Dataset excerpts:

============

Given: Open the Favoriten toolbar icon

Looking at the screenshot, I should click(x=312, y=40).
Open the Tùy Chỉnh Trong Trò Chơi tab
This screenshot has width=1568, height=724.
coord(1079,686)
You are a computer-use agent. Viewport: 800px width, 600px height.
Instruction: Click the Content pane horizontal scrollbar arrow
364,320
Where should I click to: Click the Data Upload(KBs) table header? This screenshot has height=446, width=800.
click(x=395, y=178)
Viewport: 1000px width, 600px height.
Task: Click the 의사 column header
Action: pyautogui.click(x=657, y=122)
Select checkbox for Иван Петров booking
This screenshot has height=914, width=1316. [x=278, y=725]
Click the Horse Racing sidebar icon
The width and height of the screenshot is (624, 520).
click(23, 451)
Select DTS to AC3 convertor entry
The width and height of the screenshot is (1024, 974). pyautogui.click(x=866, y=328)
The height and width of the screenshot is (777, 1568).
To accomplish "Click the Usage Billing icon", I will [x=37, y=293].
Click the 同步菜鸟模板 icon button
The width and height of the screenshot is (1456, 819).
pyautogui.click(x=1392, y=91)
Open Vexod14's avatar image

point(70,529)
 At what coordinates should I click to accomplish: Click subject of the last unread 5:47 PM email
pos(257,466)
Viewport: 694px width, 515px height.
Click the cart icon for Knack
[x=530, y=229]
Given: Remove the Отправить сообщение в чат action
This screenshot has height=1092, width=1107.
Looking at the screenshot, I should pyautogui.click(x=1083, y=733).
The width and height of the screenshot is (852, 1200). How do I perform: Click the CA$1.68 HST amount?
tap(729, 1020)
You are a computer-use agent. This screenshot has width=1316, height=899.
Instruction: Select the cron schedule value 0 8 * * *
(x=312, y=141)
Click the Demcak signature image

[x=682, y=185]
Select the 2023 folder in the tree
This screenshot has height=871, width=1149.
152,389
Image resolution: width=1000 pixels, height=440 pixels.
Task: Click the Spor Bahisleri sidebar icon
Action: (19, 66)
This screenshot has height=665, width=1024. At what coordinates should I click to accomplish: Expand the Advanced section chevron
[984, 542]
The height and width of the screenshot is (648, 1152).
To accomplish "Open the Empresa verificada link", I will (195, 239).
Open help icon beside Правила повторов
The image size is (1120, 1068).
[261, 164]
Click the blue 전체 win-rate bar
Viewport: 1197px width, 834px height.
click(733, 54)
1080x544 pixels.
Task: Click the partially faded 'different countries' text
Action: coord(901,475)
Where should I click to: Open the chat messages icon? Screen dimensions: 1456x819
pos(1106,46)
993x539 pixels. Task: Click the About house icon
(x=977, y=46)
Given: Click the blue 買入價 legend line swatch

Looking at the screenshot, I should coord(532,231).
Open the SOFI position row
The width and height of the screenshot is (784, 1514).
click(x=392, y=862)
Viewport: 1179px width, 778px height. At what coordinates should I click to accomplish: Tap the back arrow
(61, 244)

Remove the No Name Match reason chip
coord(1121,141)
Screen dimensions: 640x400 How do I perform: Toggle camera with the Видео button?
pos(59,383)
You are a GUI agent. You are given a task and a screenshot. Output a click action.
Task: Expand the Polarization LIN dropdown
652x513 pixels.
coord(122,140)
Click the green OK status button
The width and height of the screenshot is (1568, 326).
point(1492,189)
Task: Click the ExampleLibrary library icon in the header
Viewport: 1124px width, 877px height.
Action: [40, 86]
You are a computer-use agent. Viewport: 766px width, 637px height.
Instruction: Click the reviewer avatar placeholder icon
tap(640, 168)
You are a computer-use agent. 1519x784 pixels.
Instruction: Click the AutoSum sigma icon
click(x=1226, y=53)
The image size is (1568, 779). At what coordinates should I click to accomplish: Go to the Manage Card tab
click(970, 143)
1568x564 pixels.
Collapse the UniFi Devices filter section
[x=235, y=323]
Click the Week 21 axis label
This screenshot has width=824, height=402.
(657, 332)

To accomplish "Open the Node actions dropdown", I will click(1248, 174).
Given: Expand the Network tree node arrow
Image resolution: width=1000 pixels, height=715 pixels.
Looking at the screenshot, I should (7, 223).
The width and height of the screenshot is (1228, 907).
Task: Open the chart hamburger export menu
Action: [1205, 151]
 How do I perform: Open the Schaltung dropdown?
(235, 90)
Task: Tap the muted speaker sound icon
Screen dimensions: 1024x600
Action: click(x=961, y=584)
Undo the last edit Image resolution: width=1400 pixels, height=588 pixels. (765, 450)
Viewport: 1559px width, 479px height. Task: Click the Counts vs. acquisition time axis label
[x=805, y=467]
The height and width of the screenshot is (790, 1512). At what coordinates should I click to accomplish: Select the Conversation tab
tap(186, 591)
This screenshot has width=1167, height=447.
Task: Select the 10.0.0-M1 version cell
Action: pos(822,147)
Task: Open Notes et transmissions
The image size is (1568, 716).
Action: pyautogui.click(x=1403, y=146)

============

● Directions
Your response should consist of the data above, duplicated exactly.

● Worked solution
Given: Open the Favoriten toolbar icon

Looking at the screenshot, I should click(x=312, y=40).
Open the Tùy Chỉnh Trong Trò Chơi tab
This screenshot has width=1568, height=724.
coord(1079,686)
You are a computer-use agent. Viewport: 800px width, 600px height.
Instruction: Click the Content pane horizontal scrollbar arrow
364,320
Where should I click to: Click the Data Upload(KBs) table header? This screenshot has height=446, width=800.
click(x=395, y=178)
Viewport: 1000px width, 600px height.
Task: Click the 의사 column header
Action: pyautogui.click(x=657, y=122)
Select checkbox for Иван Петров booking
This screenshot has height=914, width=1316. [x=278, y=725]
Click the Horse Racing sidebar icon
The width and height of the screenshot is (624, 520).
click(23, 451)
Select DTS to AC3 convertor entry
The width and height of the screenshot is (1024, 974). pyautogui.click(x=866, y=328)
The height and width of the screenshot is (777, 1568).
To accomplish "Click the Usage Billing icon", I will [x=37, y=293].
Click the 同步菜鸟模板 icon button
The width and height of the screenshot is (1456, 819).
pyautogui.click(x=1392, y=91)
Open Vexod14's avatar image

point(70,529)
 At what coordinates should I click to accomplish: Click subject of the last unread 5:47 PM email
pos(257,466)
Viewport: 694px width, 515px height.
Click the cart icon for Knack
[x=530, y=229]
Given: Remove the Отправить сообщение в чат action
This screenshot has height=1092, width=1107.
Looking at the screenshot, I should pyautogui.click(x=1083, y=733).
The width and height of the screenshot is (852, 1200). How do I perform: Click the CA$1.68 HST amount?
tap(729, 1020)
You are a computer-use agent. This screenshot has width=1316, height=899.
Instruction: Select the cron schedule value 0 8 * * *
(x=312, y=141)
Click the Demcak signature image

[x=682, y=185]
Select the 2023 folder in the tree
This screenshot has height=871, width=1149.
152,389
Image resolution: width=1000 pixels, height=440 pixels.
Task: Click the Spor Bahisleri sidebar icon
Action: (19, 66)
This screenshot has height=665, width=1024. At what coordinates should I click to accomplish: Expand the Advanced section chevron
[984, 542]
The height and width of the screenshot is (648, 1152).
To accomplish "Open the Empresa verificada link", I will (195, 239).
Open help icon beside Правила повторов
The image size is (1120, 1068).
[261, 164]
Click the blue 전체 win-rate bar
Viewport: 1197px width, 834px height.
click(733, 54)
1080x544 pixels.
Task: Click the partially faded 'different countries' text
Action: coord(901,475)
Where should I click to: Open the chat messages icon? Screen dimensions: 1456x819
pos(1106,46)
993x539 pixels. Task: Click the About house icon
(x=977, y=46)
Given: Click the blue 買入價 legend line swatch

Looking at the screenshot, I should coord(532,231).
Open the SOFI position row
The width and height of the screenshot is (784, 1514).
click(x=392, y=862)
Viewport: 1179px width, 778px height. At what coordinates should I click to accomplish: Tap the back arrow
(61, 244)

Remove the No Name Match reason chip
coord(1121,141)
Screen dimensions: 640x400 How do I perform: Toggle camera with the Видео button?
pos(59,383)
You are a GUI agent. You are given a task and a screenshot. Output a click action.
Task: Expand the Polarization LIN dropdown
652x513 pixels.
coord(122,140)
Click the green OK status button
The width and height of the screenshot is (1568, 326).
point(1492,189)
Task: Click the ExampleLibrary library icon in the header
Viewport: 1124px width, 877px height.
Action: [40, 86]
You are a computer-use agent. Viewport: 766px width, 637px height.
Instruction: Click the reviewer avatar placeholder icon
tap(640, 168)
You are a computer-use agent. 1519x784 pixels.
Instruction: Click the AutoSum sigma icon
click(x=1226, y=53)
The image size is (1568, 779). At what coordinates should I click to accomplish: Go to the Manage Card tab
click(970, 143)
1568x564 pixels.
Collapse the UniFi Devices filter section
[x=235, y=323]
Click the Week 21 axis label
This screenshot has width=824, height=402.
(657, 332)

To accomplish "Open the Node actions dropdown", I will click(1248, 174).
Given: Expand the Network tree node arrow
Image resolution: width=1000 pixels, height=715 pixels.
Looking at the screenshot, I should (7, 223).
The width and height of the screenshot is (1228, 907).
Task: Open the chart hamburger export menu
Action: [1205, 151]
 How do I perform: Open the Schaltung dropdown?
(235, 90)
Task: Tap the muted speaker sound icon
Screen dimensions: 1024x600
Action: click(x=961, y=584)
Undo the last edit Image resolution: width=1400 pixels, height=588 pixels. (765, 450)
Viewport: 1559px width, 479px height. Task: Click the Counts vs. acquisition time axis label
[x=805, y=467]
The height and width of the screenshot is (790, 1512). At what coordinates should I click to accomplish: Select the Conversation tab
tap(186, 591)
This screenshot has width=1167, height=447.
Task: Select the 10.0.0-M1 version cell
Action: pos(822,147)
Task: Open Notes et transmissions
The image size is (1568, 716).
Action: pyautogui.click(x=1403, y=146)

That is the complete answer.